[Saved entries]
►
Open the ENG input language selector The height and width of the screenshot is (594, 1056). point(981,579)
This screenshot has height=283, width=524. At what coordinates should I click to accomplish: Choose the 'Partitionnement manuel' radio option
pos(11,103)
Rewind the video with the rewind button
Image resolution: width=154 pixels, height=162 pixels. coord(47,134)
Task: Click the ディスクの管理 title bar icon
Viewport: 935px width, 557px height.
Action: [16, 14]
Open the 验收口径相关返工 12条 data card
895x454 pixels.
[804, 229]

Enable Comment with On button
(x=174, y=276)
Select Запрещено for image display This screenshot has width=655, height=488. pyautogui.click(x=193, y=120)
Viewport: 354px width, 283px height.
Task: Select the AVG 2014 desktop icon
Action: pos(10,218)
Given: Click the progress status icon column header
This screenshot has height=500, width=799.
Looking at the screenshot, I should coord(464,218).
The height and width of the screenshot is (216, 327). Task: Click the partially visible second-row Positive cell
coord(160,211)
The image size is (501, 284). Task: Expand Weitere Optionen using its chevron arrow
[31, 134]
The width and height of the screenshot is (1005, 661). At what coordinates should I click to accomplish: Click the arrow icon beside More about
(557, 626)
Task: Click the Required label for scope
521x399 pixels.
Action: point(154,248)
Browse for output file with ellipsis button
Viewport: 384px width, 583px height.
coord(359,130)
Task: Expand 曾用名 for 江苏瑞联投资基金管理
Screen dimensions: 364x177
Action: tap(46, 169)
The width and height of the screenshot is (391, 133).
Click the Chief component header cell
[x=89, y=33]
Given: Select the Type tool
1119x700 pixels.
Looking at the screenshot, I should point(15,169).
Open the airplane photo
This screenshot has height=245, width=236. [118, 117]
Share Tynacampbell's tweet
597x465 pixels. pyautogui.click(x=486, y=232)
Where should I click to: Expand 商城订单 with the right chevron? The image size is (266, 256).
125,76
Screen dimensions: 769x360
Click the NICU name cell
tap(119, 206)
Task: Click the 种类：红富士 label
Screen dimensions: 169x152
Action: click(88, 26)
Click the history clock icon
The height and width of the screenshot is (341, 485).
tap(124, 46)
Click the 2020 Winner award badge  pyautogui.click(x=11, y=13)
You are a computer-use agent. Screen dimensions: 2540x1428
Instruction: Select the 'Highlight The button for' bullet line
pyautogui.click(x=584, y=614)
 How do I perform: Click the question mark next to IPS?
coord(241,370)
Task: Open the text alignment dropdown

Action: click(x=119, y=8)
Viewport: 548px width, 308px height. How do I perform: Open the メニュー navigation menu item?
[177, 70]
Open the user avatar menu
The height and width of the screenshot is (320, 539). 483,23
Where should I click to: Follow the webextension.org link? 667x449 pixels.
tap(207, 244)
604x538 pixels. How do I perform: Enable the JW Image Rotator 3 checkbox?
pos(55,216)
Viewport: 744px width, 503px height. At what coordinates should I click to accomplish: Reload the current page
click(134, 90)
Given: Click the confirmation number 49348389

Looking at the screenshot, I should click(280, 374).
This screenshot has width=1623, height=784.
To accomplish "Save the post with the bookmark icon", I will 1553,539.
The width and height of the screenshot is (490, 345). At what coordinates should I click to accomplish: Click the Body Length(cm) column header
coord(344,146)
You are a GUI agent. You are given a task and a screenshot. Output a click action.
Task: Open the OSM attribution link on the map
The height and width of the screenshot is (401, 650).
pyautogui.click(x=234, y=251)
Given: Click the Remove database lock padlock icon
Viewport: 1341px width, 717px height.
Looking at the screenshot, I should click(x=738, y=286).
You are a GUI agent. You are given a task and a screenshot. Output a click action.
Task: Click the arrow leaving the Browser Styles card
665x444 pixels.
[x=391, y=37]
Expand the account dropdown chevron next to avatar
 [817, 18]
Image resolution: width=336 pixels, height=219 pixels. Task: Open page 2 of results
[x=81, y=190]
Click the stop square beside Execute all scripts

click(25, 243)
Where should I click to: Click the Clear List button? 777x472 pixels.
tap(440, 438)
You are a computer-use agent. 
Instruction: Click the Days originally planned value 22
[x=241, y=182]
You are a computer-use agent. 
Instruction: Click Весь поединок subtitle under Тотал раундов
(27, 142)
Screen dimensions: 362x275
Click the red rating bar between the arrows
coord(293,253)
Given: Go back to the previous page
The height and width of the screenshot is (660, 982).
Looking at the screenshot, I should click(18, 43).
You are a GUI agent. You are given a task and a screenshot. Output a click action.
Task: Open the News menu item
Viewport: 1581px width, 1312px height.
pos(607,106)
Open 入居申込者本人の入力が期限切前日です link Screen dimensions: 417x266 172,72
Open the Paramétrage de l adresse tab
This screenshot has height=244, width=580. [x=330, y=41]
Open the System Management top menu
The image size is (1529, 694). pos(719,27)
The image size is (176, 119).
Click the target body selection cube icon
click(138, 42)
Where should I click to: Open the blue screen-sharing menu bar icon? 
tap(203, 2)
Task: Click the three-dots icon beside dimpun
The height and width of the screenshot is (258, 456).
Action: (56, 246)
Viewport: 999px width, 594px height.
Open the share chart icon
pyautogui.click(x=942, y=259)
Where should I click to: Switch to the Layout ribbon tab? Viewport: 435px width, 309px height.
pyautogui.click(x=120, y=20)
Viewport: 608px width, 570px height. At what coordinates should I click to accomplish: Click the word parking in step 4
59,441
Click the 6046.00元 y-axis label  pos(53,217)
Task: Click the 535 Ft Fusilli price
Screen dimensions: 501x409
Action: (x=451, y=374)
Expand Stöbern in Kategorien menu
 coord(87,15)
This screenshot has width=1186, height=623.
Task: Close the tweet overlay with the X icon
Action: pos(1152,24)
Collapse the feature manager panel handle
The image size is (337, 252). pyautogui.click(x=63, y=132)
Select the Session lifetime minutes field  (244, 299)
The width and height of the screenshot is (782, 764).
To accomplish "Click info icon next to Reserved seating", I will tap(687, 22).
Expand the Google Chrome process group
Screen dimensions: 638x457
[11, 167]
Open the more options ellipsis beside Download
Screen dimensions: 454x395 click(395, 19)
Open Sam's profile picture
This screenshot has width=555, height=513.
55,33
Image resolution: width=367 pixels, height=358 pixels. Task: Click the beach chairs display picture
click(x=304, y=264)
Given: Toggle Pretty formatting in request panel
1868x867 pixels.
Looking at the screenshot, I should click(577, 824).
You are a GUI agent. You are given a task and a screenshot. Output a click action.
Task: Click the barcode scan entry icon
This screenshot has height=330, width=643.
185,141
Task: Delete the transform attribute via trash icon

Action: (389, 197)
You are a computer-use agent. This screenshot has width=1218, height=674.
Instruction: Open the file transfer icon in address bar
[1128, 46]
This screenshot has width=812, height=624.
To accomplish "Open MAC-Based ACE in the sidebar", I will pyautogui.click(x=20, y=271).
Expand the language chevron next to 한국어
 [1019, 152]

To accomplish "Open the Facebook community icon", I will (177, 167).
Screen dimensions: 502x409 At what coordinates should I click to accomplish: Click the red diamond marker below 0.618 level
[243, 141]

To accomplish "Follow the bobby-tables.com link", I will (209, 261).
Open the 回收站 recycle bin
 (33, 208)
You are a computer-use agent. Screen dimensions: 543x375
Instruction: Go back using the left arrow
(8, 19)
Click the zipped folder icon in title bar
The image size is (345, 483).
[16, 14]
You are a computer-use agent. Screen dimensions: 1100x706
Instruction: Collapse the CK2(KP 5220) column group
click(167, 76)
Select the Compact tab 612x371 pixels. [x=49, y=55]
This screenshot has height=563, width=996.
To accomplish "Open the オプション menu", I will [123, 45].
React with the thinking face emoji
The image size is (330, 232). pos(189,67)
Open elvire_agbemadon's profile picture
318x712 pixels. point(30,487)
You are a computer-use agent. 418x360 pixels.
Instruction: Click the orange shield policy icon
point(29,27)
◄
§ **Activity**
Having read the entries above, set each one down again exactly.

§ **Exercise response**
Open the ENG input language selector The height and width of the screenshot is (594, 1056). point(981,579)
This screenshot has height=283, width=524. At what coordinates should I click to accomplish: Choose the 'Partitionnement manuel' radio option
pos(11,103)
Rewind the video with the rewind button
Image resolution: width=154 pixels, height=162 pixels. coord(47,134)
Task: Click the ディスクの管理 title bar icon
Viewport: 935px width, 557px height.
Action: [16, 14]
Open the 验收口径相关返工 12条 data card
895x454 pixels.
[804, 229]

Enable Comment with On button
(x=174, y=276)
Select Запрещено for image display This screenshot has width=655, height=488. pyautogui.click(x=193, y=120)
Viewport: 354px width, 283px height.
Task: Select the AVG 2014 desktop icon
Action: pos(10,218)
Given: Click the progress status icon column header
This screenshot has height=500, width=799.
Looking at the screenshot, I should coord(464,218).
The height and width of the screenshot is (216, 327). Task: Click the partially visible second-row Positive cell
coord(160,211)
The image size is (501, 284). Task: Expand Weitere Optionen using its chevron arrow
[31, 134]
The width and height of the screenshot is (1005, 661). At what coordinates should I click to accomplish: Click the arrow icon beside More about
(557, 626)
Task: Click the Required label for scope
521x399 pixels.
Action: point(154,248)
Browse for output file with ellipsis button
Viewport: 384px width, 583px height.
coord(359,130)
Task: Expand 曾用名 for 江苏瑞联投资基金管理
Screen dimensions: 364x177
Action: tap(46, 169)
The width and height of the screenshot is (391, 133).
Click the Chief component header cell
[x=89, y=33]
Given: Select the Type tool
1119x700 pixels.
Looking at the screenshot, I should point(15,169).
Open the airplane photo
This screenshot has height=245, width=236. [118, 117]
Share Tynacampbell's tweet
597x465 pixels. pyautogui.click(x=486, y=232)
Where should I click to: Expand 商城订单 with the right chevron? The image size is (266, 256).
125,76
Screen dimensions: 769x360
Click the NICU name cell
tap(119, 206)
Task: Click the 种类：红富士 label
Screen dimensions: 169x152
Action: click(88, 26)
Click the history clock icon
The height and width of the screenshot is (341, 485).
tap(124, 46)
Click the 2020 Winner award badge  pyautogui.click(x=11, y=13)
You are a computer-use agent. Screen dimensions: 2540x1428
Instruction: Select the 'Highlight The button for' bullet line
pyautogui.click(x=584, y=614)
 How do I perform: Click the question mark next to IPS?
coord(241,370)
Task: Open the text alignment dropdown

Action: click(x=119, y=8)
Viewport: 548px width, 308px height. How do I perform: Open the メニュー navigation menu item?
[177, 70]
Open the user avatar menu
The height and width of the screenshot is (320, 539). 483,23
Where should I click to: Follow the webextension.org link? 667x449 pixels.
tap(207, 244)
604x538 pixels. How do I perform: Enable the JW Image Rotator 3 checkbox?
pos(55,216)
Viewport: 744px width, 503px height. At what coordinates should I click to accomplish: Reload the current page
click(134, 90)
Given: Click the confirmation number 49348389

Looking at the screenshot, I should click(280, 374).
This screenshot has width=1623, height=784.
To accomplish "Save the post with the bookmark icon", I will 1553,539.
The width and height of the screenshot is (490, 345). At what coordinates should I click to accomplish: Click the Body Length(cm) column header
coord(344,146)
You are a GUI agent. You are given a task and a screenshot. Output a click action.
Task: Open the OSM attribution link on the map
The height and width of the screenshot is (401, 650).
pyautogui.click(x=234, y=251)
Given: Click the Remove database lock padlock icon
Viewport: 1341px width, 717px height.
Looking at the screenshot, I should click(x=738, y=286).
You are a GUI agent. You are given a task and a screenshot. Output a click action.
Task: Click the arrow leaving the Browser Styles card
665x444 pixels.
[x=391, y=37]
Expand the account dropdown chevron next to avatar
 [817, 18]
Image resolution: width=336 pixels, height=219 pixels. Task: Open page 2 of results
[x=81, y=190]
Click the stop square beside Execute all scripts

click(25, 243)
Where should I click to: Click the Clear List button? 777x472 pixels.
tap(440, 438)
You are a computer-use agent. 
Instruction: Click the Days originally planned value 22
[x=241, y=182]
You are a computer-use agent. 
Instruction: Click Весь поединок subtitle under Тотал раундов
(27, 142)
Screen dimensions: 362x275
Click the red rating bar between the arrows
coord(293,253)
Given: Go back to the previous page
The height and width of the screenshot is (660, 982).
Looking at the screenshot, I should click(18, 43).
You are a GUI agent. You are given a task and a screenshot. Output a click action.
Task: Open the News menu item
Viewport: 1581px width, 1312px height.
pos(607,106)
Open 入居申込者本人の入力が期限切前日です link Screen dimensions: 417x266 172,72
Open the Paramétrage de l adresse tab
This screenshot has height=244, width=580. [x=330, y=41]
Open the System Management top menu
The image size is (1529, 694). pos(719,27)
The image size is (176, 119).
Click the target body selection cube icon
click(138, 42)
Where should I click to: Open the blue screen-sharing menu bar icon? 
tap(203, 2)
Task: Click the three-dots icon beside dimpun
The height and width of the screenshot is (258, 456).
Action: (56, 246)
Viewport: 999px width, 594px height.
Open the share chart icon
pyautogui.click(x=942, y=259)
Where should I click to: Switch to the Layout ribbon tab? Viewport: 435px width, 309px height.
pyautogui.click(x=120, y=20)
Viewport: 608px width, 570px height. At what coordinates should I click to accomplish: Click the word parking in step 4
59,441
Click the 6046.00元 y-axis label  pos(53,217)
Task: Click the 535 Ft Fusilli price
Screen dimensions: 501x409
Action: (x=451, y=374)
Expand Stöbern in Kategorien menu
 coord(87,15)
This screenshot has width=1186, height=623.
Task: Close the tweet overlay with the X icon
Action: pos(1152,24)
Collapse the feature manager panel handle
The image size is (337, 252). pyautogui.click(x=63, y=132)
Select the Session lifetime minutes field  (244, 299)
The width and height of the screenshot is (782, 764).
To accomplish "Click info icon next to Reserved seating", I will tap(687, 22).
Expand the Google Chrome process group
Screen dimensions: 638x457
[11, 167]
Open the more options ellipsis beside Download
Screen dimensions: 454x395 click(395, 19)
Open Sam's profile picture
This screenshot has width=555, height=513.
55,33
Image resolution: width=367 pixels, height=358 pixels. Task: Click the beach chairs display picture
click(x=304, y=264)
Given: Toggle Pretty formatting in request panel
1868x867 pixels.
Looking at the screenshot, I should click(577, 824).
You are a GUI agent. You are given a task and a screenshot. Output a click action.
Task: Click the barcode scan entry icon
This screenshot has height=330, width=643.
185,141
Task: Delete the transform attribute via trash icon

Action: (389, 197)
You are a computer-use agent. This screenshot has width=1218, height=674.
Instruction: Open the file transfer icon in address bar
[1128, 46]
This screenshot has width=812, height=624.
To accomplish "Open MAC-Based ACE in the sidebar", I will pyautogui.click(x=20, y=271).
Expand the language chevron next to 한국어
 [1019, 152]

To accomplish "Open the Facebook community icon", I will (177, 167).
Screen dimensions: 502x409 At what coordinates should I click to accomplish: Click the red diamond marker below 0.618 level
[243, 141]

To accomplish "Follow the bobby-tables.com link", I will (209, 261).
Open the 回收站 recycle bin
 (33, 208)
You are a computer-use agent. Screen dimensions: 543x375
Instruction: Go back using the left arrow
(8, 19)
Click the zipped folder icon in title bar
The image size is (345, 483).
[16, 14]
You are a computer-use agent. Screen dimensions: 1100x706
Instruction: Collapse the CK2(KP 5220) column group
click(167, 76)
Select the Compact tab 612x371 pixels. [x=49, y=55]
This screenshot has height=563, width=996.
To accomplish "Open the オプション menu", I will [123, 45].
React with the thinking face emoji
The image size is (330, 232). pos(189,67)
Open elvire_agbemadon's profile picture
318x712 pixels. point(30,487)
You are a computer-use agent. 418x360 pixels.
Instruction: Click the orange shield policy icon
point(29,27)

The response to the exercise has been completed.